## BRIEF
In the data below, find every line with the string "text" and pull it out.

[Stored data]
####
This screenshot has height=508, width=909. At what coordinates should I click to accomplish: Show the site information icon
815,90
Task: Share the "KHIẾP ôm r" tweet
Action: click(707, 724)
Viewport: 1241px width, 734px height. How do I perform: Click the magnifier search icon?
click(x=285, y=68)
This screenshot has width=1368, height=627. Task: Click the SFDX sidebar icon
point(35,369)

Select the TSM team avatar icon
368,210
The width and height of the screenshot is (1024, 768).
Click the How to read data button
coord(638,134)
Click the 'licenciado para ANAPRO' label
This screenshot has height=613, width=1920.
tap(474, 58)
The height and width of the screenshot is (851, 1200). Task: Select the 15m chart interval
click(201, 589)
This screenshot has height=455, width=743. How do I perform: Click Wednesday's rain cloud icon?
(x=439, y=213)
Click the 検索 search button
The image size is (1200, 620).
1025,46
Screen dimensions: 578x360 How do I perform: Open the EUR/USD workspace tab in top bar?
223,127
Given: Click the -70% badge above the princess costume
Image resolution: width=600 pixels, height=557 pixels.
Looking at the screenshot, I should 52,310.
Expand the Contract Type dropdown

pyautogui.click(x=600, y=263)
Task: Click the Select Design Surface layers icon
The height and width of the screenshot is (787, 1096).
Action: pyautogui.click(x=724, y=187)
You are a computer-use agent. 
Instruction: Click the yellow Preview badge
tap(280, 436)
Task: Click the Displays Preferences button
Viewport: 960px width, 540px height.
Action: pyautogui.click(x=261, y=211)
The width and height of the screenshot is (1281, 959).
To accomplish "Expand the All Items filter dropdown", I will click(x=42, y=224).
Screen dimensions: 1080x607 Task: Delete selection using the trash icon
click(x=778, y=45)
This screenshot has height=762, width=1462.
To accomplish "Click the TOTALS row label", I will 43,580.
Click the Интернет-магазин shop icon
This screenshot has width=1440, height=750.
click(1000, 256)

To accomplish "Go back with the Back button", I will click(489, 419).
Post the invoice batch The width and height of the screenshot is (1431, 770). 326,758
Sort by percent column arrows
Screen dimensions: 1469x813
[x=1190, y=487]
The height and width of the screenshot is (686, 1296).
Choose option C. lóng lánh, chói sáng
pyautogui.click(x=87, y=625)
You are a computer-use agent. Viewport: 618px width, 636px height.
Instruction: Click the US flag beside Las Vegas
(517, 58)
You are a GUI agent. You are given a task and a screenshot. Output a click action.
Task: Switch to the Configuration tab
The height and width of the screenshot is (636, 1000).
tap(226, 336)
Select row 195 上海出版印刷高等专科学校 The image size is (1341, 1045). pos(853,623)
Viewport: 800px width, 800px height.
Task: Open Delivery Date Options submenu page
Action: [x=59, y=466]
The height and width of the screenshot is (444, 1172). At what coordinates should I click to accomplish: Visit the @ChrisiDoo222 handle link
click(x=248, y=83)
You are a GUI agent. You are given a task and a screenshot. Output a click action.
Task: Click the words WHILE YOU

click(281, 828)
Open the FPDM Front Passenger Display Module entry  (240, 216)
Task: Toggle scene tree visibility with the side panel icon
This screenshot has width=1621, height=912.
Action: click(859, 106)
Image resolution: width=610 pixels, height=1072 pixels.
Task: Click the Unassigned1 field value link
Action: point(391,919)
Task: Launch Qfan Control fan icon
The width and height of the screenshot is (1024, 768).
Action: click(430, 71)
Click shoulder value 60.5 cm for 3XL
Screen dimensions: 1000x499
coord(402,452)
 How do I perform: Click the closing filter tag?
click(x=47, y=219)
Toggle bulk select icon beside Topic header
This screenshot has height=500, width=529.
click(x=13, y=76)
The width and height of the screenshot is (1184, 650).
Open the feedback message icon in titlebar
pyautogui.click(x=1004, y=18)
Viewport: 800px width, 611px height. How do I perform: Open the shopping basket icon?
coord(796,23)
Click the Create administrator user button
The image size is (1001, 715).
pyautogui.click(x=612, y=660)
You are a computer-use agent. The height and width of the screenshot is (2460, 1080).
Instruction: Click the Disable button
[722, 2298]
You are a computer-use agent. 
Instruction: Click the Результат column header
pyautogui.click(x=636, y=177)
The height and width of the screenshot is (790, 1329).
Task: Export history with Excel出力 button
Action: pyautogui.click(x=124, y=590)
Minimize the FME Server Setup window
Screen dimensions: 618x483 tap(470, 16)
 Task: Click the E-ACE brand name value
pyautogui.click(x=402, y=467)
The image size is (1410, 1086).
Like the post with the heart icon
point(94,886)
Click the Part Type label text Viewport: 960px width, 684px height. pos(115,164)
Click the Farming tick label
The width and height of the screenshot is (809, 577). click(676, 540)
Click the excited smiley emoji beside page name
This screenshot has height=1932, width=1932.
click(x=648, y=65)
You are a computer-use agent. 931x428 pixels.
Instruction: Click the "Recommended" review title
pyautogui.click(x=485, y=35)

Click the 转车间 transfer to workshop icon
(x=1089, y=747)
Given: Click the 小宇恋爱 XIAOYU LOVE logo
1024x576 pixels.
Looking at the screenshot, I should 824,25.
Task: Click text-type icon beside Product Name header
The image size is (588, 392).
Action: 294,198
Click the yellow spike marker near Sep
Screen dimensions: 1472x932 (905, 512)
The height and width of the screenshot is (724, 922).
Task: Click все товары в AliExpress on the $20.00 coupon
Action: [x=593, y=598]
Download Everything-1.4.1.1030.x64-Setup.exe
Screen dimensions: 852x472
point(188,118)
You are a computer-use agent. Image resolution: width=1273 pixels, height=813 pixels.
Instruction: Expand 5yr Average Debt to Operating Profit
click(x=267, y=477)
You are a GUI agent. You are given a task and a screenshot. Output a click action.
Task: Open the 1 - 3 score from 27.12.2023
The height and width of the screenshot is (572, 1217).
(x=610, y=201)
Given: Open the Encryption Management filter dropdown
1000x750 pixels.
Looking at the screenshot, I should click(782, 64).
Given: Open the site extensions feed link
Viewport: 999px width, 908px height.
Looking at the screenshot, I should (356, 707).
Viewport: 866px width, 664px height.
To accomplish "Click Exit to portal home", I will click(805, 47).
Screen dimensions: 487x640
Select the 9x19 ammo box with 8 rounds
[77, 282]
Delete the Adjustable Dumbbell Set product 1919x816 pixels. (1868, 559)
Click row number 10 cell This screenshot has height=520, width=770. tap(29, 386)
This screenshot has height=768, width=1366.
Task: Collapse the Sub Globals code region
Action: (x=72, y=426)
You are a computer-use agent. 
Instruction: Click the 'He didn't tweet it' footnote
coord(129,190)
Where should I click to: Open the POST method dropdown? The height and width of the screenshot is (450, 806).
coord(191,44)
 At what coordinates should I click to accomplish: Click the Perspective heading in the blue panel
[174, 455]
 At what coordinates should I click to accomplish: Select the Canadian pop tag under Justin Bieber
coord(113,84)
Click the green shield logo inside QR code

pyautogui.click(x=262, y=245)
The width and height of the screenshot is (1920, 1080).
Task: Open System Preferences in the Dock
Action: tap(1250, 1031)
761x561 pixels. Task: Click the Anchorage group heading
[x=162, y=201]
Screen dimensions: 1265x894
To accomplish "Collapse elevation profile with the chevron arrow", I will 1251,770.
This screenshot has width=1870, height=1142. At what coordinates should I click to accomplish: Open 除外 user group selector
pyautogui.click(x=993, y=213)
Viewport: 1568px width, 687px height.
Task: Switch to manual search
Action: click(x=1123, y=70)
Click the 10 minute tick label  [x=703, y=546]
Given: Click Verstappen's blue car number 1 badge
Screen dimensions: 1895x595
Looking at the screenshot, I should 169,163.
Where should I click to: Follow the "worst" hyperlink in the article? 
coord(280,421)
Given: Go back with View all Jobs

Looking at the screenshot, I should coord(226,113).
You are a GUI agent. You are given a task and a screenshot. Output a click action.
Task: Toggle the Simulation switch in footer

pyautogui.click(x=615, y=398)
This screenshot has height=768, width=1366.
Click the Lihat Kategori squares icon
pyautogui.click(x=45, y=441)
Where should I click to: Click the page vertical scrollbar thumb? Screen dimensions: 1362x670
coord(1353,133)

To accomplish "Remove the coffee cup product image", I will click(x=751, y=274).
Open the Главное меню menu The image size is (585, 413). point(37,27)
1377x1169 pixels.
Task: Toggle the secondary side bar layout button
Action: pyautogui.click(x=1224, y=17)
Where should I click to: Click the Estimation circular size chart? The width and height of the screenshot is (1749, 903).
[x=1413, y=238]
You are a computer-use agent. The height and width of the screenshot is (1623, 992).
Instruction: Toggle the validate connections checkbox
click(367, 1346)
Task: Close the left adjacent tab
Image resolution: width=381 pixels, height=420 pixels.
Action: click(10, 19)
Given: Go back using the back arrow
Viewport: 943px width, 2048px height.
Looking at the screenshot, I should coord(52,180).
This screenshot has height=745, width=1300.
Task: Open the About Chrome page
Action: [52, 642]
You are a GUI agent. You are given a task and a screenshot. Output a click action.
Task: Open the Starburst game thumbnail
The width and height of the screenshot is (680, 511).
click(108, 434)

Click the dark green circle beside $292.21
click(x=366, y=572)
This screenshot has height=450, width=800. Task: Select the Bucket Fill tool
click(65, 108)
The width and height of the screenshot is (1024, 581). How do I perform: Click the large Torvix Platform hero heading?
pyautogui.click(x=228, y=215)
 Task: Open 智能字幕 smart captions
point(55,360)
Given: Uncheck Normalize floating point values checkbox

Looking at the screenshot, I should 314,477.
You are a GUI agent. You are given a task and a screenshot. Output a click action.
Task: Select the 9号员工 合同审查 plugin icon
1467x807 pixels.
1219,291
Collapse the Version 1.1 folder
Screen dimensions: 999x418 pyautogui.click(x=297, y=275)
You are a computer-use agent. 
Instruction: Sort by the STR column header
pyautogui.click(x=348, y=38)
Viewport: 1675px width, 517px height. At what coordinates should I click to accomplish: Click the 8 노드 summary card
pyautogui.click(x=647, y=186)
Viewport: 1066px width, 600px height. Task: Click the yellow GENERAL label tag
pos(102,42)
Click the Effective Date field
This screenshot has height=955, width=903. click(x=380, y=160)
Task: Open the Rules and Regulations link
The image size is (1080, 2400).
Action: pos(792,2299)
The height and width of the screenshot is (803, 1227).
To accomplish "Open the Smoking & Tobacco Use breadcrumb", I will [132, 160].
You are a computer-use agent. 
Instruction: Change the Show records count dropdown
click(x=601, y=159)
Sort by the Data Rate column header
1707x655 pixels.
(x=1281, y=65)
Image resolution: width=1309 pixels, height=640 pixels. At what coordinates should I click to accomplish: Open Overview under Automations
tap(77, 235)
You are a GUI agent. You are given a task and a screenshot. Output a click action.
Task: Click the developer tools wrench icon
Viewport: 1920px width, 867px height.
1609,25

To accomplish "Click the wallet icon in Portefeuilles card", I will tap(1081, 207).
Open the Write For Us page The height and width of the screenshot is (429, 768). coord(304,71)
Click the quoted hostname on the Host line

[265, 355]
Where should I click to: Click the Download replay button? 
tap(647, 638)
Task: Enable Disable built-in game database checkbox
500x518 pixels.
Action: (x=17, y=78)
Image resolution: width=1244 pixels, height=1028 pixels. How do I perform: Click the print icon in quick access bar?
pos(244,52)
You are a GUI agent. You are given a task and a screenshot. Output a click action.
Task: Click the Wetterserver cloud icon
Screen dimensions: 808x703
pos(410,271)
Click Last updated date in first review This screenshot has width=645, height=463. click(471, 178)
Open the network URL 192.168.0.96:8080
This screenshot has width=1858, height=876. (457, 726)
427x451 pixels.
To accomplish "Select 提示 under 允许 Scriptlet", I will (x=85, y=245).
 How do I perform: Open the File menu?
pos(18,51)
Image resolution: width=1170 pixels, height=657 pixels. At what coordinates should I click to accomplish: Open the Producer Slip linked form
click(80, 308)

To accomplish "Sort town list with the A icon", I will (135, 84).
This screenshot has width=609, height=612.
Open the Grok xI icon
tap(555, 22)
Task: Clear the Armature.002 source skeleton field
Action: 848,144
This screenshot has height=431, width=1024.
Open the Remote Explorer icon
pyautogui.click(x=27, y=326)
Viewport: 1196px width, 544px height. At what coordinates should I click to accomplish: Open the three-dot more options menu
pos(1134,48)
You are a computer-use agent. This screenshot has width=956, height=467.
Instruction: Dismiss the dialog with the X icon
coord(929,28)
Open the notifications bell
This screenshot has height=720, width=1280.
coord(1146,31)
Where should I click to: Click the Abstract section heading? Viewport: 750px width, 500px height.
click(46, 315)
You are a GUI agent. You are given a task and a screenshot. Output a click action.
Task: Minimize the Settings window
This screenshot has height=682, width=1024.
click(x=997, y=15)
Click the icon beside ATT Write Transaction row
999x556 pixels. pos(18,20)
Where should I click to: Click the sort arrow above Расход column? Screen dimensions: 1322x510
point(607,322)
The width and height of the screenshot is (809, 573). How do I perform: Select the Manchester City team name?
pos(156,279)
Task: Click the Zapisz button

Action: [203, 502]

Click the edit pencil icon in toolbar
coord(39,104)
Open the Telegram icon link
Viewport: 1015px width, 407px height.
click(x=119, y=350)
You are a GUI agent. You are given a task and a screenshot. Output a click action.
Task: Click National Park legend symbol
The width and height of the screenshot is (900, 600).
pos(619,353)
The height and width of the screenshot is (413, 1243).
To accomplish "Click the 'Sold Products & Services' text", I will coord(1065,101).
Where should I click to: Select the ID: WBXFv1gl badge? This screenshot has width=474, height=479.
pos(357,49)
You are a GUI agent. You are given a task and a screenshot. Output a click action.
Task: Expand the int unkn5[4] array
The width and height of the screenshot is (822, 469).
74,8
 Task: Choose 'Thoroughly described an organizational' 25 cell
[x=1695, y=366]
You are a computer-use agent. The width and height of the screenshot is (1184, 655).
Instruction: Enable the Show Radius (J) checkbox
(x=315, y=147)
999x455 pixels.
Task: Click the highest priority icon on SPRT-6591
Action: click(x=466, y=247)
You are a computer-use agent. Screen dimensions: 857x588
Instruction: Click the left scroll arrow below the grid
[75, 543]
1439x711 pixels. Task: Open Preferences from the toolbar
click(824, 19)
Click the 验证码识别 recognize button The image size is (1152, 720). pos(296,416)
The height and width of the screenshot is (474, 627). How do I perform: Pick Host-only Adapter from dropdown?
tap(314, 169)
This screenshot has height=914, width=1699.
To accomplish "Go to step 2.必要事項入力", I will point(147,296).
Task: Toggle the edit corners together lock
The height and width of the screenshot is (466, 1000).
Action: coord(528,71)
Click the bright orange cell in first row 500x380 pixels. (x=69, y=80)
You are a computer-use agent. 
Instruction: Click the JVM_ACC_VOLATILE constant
####
## ANSWER SECTION
Click the Part Type label text Viewport: 960px width, 684px height. pos(115,164)
Task: Click text-type icon beside Product Name header
To accomplish "Click the 'Sold Products & Services' text", I will coord(1065,101).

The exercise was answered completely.